(Records from a data source)
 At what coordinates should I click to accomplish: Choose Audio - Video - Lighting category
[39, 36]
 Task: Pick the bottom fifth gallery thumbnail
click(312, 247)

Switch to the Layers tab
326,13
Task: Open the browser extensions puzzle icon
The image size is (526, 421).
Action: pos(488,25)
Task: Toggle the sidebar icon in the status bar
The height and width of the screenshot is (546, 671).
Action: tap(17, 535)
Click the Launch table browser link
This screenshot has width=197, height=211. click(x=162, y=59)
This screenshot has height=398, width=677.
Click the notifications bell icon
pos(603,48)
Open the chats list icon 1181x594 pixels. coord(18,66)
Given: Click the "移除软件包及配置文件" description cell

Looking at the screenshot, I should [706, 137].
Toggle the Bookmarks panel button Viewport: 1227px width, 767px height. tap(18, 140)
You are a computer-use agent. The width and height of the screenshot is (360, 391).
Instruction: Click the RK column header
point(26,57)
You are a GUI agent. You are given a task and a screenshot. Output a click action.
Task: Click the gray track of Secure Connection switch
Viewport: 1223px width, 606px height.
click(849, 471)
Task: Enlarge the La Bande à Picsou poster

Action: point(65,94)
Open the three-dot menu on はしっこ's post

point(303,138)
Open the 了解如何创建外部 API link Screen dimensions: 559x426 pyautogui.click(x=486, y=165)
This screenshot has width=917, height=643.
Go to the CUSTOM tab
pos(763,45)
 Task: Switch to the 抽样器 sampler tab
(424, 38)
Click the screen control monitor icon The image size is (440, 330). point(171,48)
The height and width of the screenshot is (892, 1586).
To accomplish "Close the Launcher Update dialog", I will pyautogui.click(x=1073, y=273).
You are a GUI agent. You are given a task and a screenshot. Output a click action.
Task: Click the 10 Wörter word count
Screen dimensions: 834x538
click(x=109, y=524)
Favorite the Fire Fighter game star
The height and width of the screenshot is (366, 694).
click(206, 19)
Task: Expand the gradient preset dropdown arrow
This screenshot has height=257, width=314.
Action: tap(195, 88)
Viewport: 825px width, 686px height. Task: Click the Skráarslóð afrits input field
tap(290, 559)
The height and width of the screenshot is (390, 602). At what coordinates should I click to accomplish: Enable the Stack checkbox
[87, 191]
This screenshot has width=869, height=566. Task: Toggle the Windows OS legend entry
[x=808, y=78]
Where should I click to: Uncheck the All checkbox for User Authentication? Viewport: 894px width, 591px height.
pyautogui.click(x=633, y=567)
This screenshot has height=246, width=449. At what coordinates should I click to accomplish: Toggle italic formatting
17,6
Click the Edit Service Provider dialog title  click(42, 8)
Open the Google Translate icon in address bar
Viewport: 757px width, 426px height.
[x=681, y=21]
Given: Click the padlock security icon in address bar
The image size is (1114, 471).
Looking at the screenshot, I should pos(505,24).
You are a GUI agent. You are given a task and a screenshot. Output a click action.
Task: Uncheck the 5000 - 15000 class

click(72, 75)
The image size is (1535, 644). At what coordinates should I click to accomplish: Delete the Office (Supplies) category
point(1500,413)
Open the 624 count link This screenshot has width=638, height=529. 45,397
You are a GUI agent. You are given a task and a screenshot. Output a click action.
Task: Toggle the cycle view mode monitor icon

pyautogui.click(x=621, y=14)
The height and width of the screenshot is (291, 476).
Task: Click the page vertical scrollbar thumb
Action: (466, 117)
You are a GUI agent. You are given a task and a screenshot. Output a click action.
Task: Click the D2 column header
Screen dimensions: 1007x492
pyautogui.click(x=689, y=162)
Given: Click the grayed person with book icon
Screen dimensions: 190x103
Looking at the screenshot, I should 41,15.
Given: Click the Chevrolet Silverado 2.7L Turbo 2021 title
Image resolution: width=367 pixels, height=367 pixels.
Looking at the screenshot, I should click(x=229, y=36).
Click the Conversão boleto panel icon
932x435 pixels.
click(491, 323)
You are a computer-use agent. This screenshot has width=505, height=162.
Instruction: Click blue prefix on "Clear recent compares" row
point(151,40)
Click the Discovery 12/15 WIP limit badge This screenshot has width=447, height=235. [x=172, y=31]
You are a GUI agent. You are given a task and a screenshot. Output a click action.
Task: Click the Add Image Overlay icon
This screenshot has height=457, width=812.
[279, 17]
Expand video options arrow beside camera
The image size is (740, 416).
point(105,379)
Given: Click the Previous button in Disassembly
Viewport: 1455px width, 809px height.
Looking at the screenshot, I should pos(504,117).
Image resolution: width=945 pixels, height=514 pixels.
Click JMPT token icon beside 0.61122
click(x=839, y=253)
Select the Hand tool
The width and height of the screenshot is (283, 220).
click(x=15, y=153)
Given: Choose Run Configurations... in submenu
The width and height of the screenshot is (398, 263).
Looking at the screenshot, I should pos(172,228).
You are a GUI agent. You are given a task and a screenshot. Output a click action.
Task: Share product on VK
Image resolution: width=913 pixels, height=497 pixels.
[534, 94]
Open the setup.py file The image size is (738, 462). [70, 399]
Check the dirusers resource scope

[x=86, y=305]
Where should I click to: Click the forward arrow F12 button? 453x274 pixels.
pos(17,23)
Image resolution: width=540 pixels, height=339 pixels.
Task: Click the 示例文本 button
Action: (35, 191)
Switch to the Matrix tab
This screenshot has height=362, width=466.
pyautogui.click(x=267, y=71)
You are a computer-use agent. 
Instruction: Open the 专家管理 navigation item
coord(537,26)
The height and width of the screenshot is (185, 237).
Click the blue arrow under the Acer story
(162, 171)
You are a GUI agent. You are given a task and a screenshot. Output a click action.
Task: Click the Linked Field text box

Your task —
Where does the word "Expand" occur in the data? Copy every line that has it.

Response to this task —
Task: Expand the gradient preset dropdown arrow
Expand video options arrow beside camera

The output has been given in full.